For the custard marrow from the vanilla pod, scrape out and with the Pod, milk and cream and bring to a boil, Pepper remove. Mix the egg yolks with the icing sugar in a saucepan until creamy. Hot milk slowly while Stirring add the so long, Stirring constantly, heat (it must not boil!), until the Sauce is creamy-thick. Through a sieve into a saucepan, pour orange liqueur to admit.
Put sheets of dough sheets side by side, to thaw. 2 plates on top of each other place them. At a distance of 5 mm from the edge of each 4 times with a knife to cut. Surface with cold water and cook them. The outer corners überklappen, on the inner corners and press lightly. On a baking paper lined tray. Mix the egg yolks with 1 tablespoon water, stir, surface brush. Bake in a preheated oven on the lowest rack 25-28 minutes to bake (Gas 2-3, convection 170 degrees) bar at 190 degrees.

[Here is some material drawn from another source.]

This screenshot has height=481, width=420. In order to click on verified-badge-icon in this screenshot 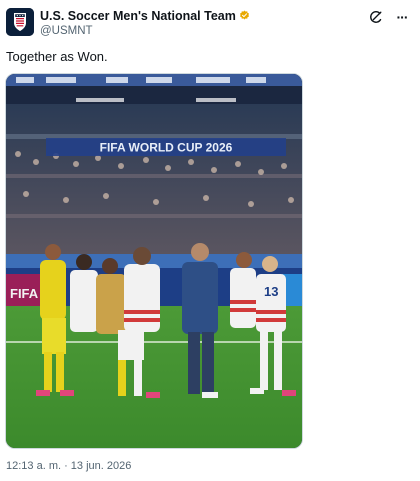, I will do `click(244, 15)`.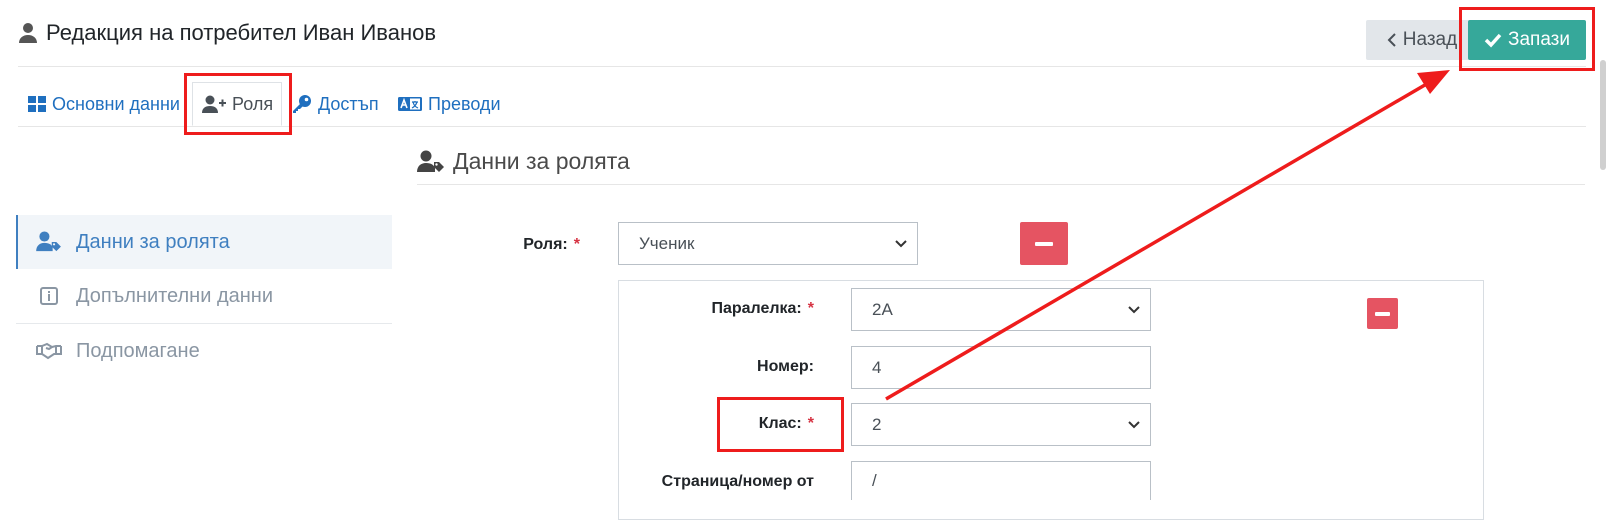 The width and height of the screenshot is (1608, 520). Describe the element at coordinates (204, 351) in the screenshot. I see `sidebar-item-support: Подпомагане` at that location.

Rhubarb clean, wash, depending on the thickness in half lengthwise and into 3 cm long pieces. Orange squeeze out the juice. Sugar in a pot, light brown caramelize with the juice. From the vanilla to the Mark pod, scrape out the Pod to the juice. Rhubarb and 4-5 minutes at medium heat to a simmer. Cornstarch mix with 2 tbsp of cold water so that the rhubarb tie. Allow it to cool. The Pod is remove. Mango peel, flesh from stone, then into 1 cm large cubes, add the rhubarb and lift in the pastry bags to fill. Sprinkle with powdered sugar, with mint leaves to decorate. The vanilla sauce.